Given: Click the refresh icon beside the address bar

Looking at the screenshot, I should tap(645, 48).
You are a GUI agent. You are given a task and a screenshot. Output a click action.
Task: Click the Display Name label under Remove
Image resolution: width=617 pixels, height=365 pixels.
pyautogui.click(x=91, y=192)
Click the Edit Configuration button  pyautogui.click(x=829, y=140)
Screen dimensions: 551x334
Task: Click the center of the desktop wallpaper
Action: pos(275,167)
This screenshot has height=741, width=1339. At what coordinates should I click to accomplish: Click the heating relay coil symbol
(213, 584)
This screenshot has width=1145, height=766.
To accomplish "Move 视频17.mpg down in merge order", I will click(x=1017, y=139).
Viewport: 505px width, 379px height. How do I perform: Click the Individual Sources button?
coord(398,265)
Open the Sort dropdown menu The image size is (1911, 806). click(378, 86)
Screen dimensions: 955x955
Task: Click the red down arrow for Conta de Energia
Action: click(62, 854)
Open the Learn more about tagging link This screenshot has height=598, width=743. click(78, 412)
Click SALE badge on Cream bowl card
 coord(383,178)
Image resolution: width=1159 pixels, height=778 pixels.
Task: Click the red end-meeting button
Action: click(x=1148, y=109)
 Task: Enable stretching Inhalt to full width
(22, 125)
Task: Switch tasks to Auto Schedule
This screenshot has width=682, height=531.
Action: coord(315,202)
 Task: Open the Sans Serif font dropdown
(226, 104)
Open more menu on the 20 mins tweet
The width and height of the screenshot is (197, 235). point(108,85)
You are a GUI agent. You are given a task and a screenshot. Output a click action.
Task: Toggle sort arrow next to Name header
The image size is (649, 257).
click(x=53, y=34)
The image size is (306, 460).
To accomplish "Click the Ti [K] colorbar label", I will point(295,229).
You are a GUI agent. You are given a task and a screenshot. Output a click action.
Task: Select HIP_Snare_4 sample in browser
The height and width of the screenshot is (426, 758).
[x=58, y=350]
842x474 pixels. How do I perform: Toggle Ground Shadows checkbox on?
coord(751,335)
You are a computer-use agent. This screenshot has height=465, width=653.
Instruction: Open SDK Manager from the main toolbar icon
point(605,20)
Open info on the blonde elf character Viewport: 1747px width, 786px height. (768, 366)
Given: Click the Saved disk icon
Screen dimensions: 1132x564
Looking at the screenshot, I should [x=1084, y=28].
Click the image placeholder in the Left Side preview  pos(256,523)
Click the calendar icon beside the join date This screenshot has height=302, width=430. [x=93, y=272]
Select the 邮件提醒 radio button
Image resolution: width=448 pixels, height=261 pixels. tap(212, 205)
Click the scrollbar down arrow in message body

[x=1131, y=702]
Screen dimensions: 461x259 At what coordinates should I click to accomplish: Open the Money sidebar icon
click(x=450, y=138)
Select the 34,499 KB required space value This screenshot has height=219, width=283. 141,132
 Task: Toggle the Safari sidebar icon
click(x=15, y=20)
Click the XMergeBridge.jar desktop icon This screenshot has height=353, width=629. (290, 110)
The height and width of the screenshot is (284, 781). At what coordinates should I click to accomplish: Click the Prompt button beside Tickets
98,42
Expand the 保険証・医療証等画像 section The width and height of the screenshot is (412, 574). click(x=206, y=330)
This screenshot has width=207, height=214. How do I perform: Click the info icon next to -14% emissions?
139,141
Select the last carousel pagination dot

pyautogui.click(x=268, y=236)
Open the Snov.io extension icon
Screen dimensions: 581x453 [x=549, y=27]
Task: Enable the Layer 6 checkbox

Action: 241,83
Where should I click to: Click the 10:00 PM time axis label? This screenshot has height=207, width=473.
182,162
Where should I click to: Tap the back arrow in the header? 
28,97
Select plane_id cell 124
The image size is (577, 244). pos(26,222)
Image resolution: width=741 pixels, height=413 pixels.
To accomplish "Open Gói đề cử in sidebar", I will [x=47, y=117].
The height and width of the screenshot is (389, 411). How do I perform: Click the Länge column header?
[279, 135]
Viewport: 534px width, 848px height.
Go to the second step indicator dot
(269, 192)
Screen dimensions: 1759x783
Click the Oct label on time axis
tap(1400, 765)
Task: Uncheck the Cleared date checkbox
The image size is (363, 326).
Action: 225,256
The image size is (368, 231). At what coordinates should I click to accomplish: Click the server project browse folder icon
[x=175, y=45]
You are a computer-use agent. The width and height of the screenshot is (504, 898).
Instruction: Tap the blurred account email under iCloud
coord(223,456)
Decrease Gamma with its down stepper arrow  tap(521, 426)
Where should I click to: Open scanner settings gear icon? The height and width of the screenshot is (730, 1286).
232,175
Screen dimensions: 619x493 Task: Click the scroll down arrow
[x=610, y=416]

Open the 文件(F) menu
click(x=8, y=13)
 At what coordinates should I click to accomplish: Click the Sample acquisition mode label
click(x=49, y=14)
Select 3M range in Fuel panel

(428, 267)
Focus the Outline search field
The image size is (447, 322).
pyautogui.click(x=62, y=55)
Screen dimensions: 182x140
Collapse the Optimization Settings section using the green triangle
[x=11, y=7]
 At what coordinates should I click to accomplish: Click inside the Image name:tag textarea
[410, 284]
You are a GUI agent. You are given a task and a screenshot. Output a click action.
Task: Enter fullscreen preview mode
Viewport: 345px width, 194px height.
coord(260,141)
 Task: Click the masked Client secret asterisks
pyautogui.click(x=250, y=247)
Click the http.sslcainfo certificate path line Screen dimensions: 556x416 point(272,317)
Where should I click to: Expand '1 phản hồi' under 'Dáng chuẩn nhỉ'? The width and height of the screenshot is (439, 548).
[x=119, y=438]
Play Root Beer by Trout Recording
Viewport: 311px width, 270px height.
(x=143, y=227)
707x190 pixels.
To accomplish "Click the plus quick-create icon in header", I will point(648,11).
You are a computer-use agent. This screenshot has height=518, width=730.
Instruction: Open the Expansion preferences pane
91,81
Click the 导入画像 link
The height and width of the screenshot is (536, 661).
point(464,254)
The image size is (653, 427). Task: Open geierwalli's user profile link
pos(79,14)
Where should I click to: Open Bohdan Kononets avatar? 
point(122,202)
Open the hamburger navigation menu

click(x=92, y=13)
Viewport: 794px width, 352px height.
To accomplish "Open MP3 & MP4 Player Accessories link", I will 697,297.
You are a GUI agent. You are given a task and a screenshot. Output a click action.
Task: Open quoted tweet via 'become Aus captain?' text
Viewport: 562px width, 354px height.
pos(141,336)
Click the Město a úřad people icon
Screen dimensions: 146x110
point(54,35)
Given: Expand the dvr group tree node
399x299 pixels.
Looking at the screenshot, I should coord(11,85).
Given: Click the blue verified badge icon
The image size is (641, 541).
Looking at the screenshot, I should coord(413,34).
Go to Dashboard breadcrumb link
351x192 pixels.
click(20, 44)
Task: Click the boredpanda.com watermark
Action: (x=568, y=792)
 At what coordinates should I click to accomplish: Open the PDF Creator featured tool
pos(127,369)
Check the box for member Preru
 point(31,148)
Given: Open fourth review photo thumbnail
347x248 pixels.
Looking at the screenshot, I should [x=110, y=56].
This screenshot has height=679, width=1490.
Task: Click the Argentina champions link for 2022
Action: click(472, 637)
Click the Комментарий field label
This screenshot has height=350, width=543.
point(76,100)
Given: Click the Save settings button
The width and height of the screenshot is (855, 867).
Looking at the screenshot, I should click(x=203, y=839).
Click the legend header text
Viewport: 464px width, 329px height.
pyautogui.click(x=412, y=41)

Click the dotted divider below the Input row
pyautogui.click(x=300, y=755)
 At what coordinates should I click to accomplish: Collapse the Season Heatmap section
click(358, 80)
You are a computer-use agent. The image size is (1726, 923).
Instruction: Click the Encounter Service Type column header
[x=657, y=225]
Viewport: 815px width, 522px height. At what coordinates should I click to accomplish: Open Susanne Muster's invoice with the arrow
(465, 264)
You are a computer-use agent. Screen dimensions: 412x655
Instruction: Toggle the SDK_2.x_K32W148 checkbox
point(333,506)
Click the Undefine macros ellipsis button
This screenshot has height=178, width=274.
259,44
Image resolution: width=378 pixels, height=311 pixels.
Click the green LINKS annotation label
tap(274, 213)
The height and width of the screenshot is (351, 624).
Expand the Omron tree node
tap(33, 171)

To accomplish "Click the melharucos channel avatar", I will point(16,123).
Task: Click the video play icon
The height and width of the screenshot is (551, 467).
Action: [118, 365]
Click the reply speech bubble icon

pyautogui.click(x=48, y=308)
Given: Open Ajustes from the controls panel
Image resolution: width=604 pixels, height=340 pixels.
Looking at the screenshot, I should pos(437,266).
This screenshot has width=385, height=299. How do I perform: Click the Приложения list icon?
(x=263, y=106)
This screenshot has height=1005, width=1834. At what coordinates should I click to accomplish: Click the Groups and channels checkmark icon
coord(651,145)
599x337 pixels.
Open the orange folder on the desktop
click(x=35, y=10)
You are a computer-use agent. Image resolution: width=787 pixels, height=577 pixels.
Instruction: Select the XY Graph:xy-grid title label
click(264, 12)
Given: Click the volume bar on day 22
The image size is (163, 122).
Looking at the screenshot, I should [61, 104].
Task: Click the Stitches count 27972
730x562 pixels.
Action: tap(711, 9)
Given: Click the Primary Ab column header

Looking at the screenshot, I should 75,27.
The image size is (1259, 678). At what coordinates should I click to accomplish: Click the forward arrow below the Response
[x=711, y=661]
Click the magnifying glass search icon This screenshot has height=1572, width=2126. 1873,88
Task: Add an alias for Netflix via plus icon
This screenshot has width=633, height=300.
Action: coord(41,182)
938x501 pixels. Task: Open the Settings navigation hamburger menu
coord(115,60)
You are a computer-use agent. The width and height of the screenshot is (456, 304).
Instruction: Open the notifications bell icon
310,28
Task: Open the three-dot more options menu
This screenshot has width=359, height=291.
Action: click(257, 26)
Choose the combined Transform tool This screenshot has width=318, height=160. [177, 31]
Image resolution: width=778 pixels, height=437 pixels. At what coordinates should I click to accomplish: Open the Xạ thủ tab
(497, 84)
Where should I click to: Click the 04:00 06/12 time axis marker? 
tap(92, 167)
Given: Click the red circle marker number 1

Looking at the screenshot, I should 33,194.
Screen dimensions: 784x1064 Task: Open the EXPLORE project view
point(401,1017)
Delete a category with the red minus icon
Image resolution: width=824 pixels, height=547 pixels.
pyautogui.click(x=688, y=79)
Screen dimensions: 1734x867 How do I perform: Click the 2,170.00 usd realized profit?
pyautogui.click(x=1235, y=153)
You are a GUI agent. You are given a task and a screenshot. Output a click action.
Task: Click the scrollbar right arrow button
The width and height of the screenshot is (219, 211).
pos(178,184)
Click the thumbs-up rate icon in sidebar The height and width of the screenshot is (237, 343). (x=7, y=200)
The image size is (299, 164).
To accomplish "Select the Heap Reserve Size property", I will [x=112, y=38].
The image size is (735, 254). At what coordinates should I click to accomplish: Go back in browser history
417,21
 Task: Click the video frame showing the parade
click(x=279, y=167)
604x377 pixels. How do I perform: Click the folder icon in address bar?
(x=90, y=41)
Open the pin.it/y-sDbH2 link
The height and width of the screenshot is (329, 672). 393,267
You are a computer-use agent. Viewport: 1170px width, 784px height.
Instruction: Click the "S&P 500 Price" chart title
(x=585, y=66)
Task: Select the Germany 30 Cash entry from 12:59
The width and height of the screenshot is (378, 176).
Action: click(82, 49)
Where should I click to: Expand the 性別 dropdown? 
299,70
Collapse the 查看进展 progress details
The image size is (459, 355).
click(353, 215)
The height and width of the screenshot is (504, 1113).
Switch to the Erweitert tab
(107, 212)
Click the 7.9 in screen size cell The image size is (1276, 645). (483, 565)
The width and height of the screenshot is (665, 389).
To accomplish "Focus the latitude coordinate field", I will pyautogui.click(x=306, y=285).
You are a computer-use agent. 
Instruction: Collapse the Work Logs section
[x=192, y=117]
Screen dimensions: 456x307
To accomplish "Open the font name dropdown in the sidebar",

■ ■ ■

Scan the material above for the string "preview". Copy each line that holds it.

Click the image placeholder in the Left Side preview  pos(256,523)
Task: Enter fullscreen preview mode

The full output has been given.